■ INFORMATION SUPPLIED
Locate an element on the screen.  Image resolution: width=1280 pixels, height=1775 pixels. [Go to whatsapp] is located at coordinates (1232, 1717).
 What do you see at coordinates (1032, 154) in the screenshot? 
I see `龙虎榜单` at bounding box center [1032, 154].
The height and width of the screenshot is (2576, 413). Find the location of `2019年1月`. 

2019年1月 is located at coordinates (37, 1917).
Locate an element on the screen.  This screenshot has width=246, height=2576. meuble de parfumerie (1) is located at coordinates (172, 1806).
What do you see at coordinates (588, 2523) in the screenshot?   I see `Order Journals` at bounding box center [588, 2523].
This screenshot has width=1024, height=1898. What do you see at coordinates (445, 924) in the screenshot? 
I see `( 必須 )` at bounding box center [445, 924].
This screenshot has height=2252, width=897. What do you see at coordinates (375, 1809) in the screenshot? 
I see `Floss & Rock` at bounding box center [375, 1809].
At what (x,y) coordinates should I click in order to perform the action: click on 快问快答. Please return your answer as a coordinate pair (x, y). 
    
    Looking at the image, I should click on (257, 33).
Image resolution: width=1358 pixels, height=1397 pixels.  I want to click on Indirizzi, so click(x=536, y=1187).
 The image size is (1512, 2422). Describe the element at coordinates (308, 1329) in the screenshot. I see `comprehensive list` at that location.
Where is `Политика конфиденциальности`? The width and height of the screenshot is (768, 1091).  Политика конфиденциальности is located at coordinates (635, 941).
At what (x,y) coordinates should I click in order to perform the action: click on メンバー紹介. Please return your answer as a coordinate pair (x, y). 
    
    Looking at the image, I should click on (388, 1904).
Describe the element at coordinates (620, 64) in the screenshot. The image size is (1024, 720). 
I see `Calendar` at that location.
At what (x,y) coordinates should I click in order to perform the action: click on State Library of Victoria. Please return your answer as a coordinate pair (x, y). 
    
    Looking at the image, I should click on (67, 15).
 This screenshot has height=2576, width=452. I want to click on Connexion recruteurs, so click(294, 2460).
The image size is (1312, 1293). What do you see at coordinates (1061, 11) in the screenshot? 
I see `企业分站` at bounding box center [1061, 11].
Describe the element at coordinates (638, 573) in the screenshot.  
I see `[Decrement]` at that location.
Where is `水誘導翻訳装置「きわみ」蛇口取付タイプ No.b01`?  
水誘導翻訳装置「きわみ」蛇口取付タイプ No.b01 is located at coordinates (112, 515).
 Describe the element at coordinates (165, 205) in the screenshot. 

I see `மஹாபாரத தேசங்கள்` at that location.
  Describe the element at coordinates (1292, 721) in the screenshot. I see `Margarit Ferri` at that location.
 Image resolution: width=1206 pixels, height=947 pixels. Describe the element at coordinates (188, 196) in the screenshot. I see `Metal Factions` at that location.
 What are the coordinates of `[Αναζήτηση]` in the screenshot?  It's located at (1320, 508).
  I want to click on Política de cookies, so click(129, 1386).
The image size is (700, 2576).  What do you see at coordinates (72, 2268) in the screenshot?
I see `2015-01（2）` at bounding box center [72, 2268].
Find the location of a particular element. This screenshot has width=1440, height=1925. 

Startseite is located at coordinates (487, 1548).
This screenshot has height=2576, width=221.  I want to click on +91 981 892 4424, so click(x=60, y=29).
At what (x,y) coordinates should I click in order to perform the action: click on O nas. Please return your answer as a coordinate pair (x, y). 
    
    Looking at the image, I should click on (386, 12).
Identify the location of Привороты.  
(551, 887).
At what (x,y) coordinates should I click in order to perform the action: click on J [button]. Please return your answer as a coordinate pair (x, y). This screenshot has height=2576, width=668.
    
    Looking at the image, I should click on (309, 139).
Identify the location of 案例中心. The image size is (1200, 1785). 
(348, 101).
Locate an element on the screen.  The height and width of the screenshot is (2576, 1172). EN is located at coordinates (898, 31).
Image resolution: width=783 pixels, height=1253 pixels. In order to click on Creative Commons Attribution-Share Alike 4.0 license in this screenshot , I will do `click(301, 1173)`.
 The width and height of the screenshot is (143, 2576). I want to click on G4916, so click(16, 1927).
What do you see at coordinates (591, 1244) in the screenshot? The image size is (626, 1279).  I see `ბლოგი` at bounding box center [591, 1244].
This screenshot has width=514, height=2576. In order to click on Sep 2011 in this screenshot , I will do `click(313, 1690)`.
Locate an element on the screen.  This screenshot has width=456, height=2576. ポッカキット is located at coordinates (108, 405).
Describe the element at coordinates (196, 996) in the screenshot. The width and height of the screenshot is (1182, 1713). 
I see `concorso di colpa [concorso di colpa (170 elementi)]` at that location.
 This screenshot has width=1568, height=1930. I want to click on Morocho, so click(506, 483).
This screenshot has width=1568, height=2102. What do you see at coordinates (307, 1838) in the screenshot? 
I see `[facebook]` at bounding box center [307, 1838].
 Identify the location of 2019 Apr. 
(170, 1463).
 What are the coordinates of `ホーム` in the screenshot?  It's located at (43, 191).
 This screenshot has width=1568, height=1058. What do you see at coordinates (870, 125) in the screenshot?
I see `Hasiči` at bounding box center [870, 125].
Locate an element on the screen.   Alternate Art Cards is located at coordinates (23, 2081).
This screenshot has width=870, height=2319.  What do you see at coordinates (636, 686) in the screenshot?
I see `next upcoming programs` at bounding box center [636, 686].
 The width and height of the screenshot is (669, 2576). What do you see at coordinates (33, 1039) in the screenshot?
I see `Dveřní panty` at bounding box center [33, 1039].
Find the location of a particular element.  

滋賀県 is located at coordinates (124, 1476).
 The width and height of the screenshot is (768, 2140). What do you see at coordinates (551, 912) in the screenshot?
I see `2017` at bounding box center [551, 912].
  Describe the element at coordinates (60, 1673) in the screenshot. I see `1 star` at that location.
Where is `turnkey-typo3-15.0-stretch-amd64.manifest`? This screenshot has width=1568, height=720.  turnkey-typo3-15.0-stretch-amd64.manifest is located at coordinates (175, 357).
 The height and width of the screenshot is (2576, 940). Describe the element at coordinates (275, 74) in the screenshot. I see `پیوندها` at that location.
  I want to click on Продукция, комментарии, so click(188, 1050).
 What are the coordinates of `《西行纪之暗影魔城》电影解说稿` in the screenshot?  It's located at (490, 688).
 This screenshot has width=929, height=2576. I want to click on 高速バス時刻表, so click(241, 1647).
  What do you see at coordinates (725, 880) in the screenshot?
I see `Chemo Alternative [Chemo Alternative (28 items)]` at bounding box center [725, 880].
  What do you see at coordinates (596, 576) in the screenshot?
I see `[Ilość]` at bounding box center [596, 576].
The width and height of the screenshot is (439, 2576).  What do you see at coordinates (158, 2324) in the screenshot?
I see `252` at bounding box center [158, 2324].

■ EXERCISE REQUIREMENTS
Turn the items above into a numbered list, leaving out any blank lines.

■ SOLUTION TO THIS EXERCISE
1. Locate an element on the screen.  Image resolution: width=1280 pixels, height=1775 pixels. [Go to whatsapp] is located at coordinates (1232, 1717).
2.  What do you see at coordinates (1032, 154) in the screenshot? 
3. I see `龙虎榜单` at bounding box center [1032, 154].
4. The height and width of the screenshot is (2576, 413). Find the location of `2019年1月`. 
5. 2019年1月 is located at coordinates (37, 1917).
6. Locate an element on the screen.  This screenshot has width=246, height=2576. meuble de parfumerie (1) is located at coordinates (172, 1806).
7. What do you see at coordinates (588, 2523) in the screenshot?   I see `Order Journals` at bounding box center [588, 2523].
8. This screenshot has width=1024, height=1898. What do you see at coordinates (445, 924) in the screenshot? 
9. I see `( 必須 )` at bounding box center [445, 924].
10. This screenshot has height=2252, width=897. What do you see at coordinates (375, 1809) in the screenshot? 
11. I see `Floss & Rock` at bounding box center [375, 1809].
12. At what (x,y) coordinates should I click in order to perform the action: click on 快问快答. Please return your answer as a coordinate pair (x, y). 
13.     Looking at the image, I should click on (257, 33).
14. Image resolution: width=1358 pixels, height=1397 pixels.  I want to click on Indirizzi, so click(x=536, y=1187).
15.  The image size is (1512, 2422). Describe the element at coordinates (308, 1329) in the screenshot. I see `comprehensive list` at that location.
16. Where is `Политика конфиденциальности`? The width and height of the screenshot is (768, 1091).  Политика конфиденциальности is located at coordinates (635, 941).
17. At what (x,y) coordinates should I click in order to perform the action: click on メンバー紹介. Please return your answer as a coordinate pair (x, y). 
18.     Looking at the image, I should click on (388, 1904).
19. Describe the element at coordinates (620, 64) in the screenshot. The image size is (1024, 720). 
20. I see `Calendar` at that location.
21. At what (x,y) coordinates should I click in order to perform the action: click on State Library of Victoria. Please return your answer as a coordinate pair (x, y). 
22.     Looking at the image, I should click on (67, 15).
23.  This screenshot has height=2576, width=452. I want to click on Connexion recruteurs, so click(294, 2460).
24. The image size is (1312, 1293). What do you see at coordinates (1061, 11) in the screenshot? 
25. I see `企业分站` at bounding box center [1061, 11].
26. Describe the element at coordinates (638, 573) in the screenshot.  
27. I see `[Decrement]` at that location.
28. Where is `水誘導翻訳装置「きわみ」蛇口取付タイプ No.b01`?  
29. 水誘導翻訳装置「きわみ」蛇口取付タイプ No.b01 is located at coordinates (112, 515).
30.  Describe the element at coordinates (165, 205) in the screenshot. 
31. I see `மஹாபாரத தேசங்கள்` at that location.
32.   Describe the element at coordinates (1292, 721) in the screenshot. I see `Margarit Ferri` at that location.
33.  Image resolution: width=1206 pixels, height=947 pixels. Describe the element at coordinates (188, 196) in the screenshot. I see `Metal Factions` at that location.
34.  What are the coordinates of `[Αναζήτηση]` in the screenshot?  It's located at (1320, 508).
35.   I want to click on Política de cookies, so click(129, 1386).
36. The image size is (700, 2576).  What do you see at coordinates (72, 2268) in the screenshot?
37. I see `2015-01（2）` at bounding box center [72, 2268].
38. Find the location of a particular element. This screenshot has width=1440, height=1925. 
39. Startseite is located at coordinates (487, 1548).
40. This screenshot has height=2576, width=221.  I want to click on +91 981 892 4424, so click(x=60, y=29).
41. At what (x,y) coordinates should I click in order to perform the action: click on O nas. Please return your answer as a coordinate pair (x, y). 
42.     Looking at the image, I should click on (386, 12).
43. Identify the location of Привороты.  
44. (551, 887).
45. At what (x,y) coordinates should I click in order to perform the action: click on J [button]. Please return your answer as a coordinate pair (x, y). This screenshot has height=2576, width=668.
46.     Looking at the image, I should click on (309, 139).
47. Identify the location of 案例中心. The image size is (1200, 1785). 
48. (348, 101).
49. Locate an element on the screen.  The height and width of the screenshot is (2576, 1172). EN is located at coordinates (898, 31).
50. Image resolution: width=783 pixels, height=1253 pixels. In order to click on Creative Commons Attribution-Share Alike 4.0 license in this screenshot , I will do `click(301, 1173)`.
51.  The width and height of the screenshot is (143, 2576). I want to click on G4916, so click(16, 1927).
52. What do you see at coordinates (591, 1244) in the screenshot? The image size is (626, 1279).  I see `ბლოგი` at bounding box center [591, 1244].
53. This screenshot has width=514, height=2576. In order to click on Sep 2011 in this screenshot , I will do `click(313, 1690)`.
54. Locate an element on the screen.  This screenshot has width=456, height=2576. ポッカキット is located at coordinates (108, 405).
55. Describe the element at coordinates (196, 996) in the screenshot. The width and height of the screenshot is (1182, 1713). 
56. I see `concorso di colpa [concorso di colpa (170 elementi)]` at that location.
57.  This screenshot has width=1568, height=1930. I want to click on Morocho, so click(506, 483).
58. This screenshot has width=1568, height=2102. What do you see at coordinates (307, 1838) in the screenshot? 
59. I see `[facebook]` at bounding box center [307, 1838].
60.  Identify the location of 2019 Apr. 
61. (170, 1463).
62.  What are the coordinates of `ホーム` in the screenshot?  It's located at (43, 191).
63.  This screenshot has width=1568, height=1058. What do you see at coordinates (870, 125) in the screenshot?
64. I see `Hasiči` at bounding box center [870, 125].
65. Locate an element on the screen.   Alternate Art Cards is located at coordinates (23, 2081).
66. This screenshot has width=870, height=2319.  What do you see at coordinates (636, 686) in the screenshot?
67. I see `next upcoming programs` at bounding box center [636, 686].
68.  The width and height of the screenshot is (669, 2576). What do you see at coordinates (33, 1039) in the screenshot?
69. I see `Dveřní panty` at bounding box center [33, 1039].
70. Find the location of a particular element.  
71. 滋賀県 is located at coordinates (124, 1476).
72.  The width and height of the screenshot is (768, 2140). What do you see at coordinates (551, 912) in the screenshot?
73. I see `2017` at bounding box center [551, 912].
74.   Describe the element at coordinates (60, 1673) in the screenshot. I see `1 star` at that location.
75. Where is `turnkey-typo3-15.0-stretch-amd64.manifest`? This screenshot has width=1568, height=720.  turnkey-typo3-15.0-stretch-amd64.manifest is located at coordinates (175, 357).
76.  The height and width of the screenshot is (2576, 940). Describe the element at coordinates (275, 74) in the screenshot. I see `پیوندها` at that location.
77.   I want to click on Продукция, комментарии, so click(188, 1050).
78.  What are the coordinates of `《西行纪之暗影魔城》电影解说稿` in the screenshot?  It's located at (490, 688).
79.  This screenshot has width=929, height=2576. I want to click on 高速バス時刻表, so click(241, 1647).
80.   What do you see at coordinates (725, 880) in the screenshot?
81. I see `Chemo Alternative [Chemo Alternative (28 items)]` at bounding box center [725, 880].
82.   What do you see at coordinates (596, 576) in the screenshot?
83. I see `[Ilość]` at bounding box center [596, 576].
84. The width and height of the screenshot is (439, 2576).  What do you see at coordinates (158, 2324) in the screenshot?
85. I see `252` at bounding box center [158, 2324].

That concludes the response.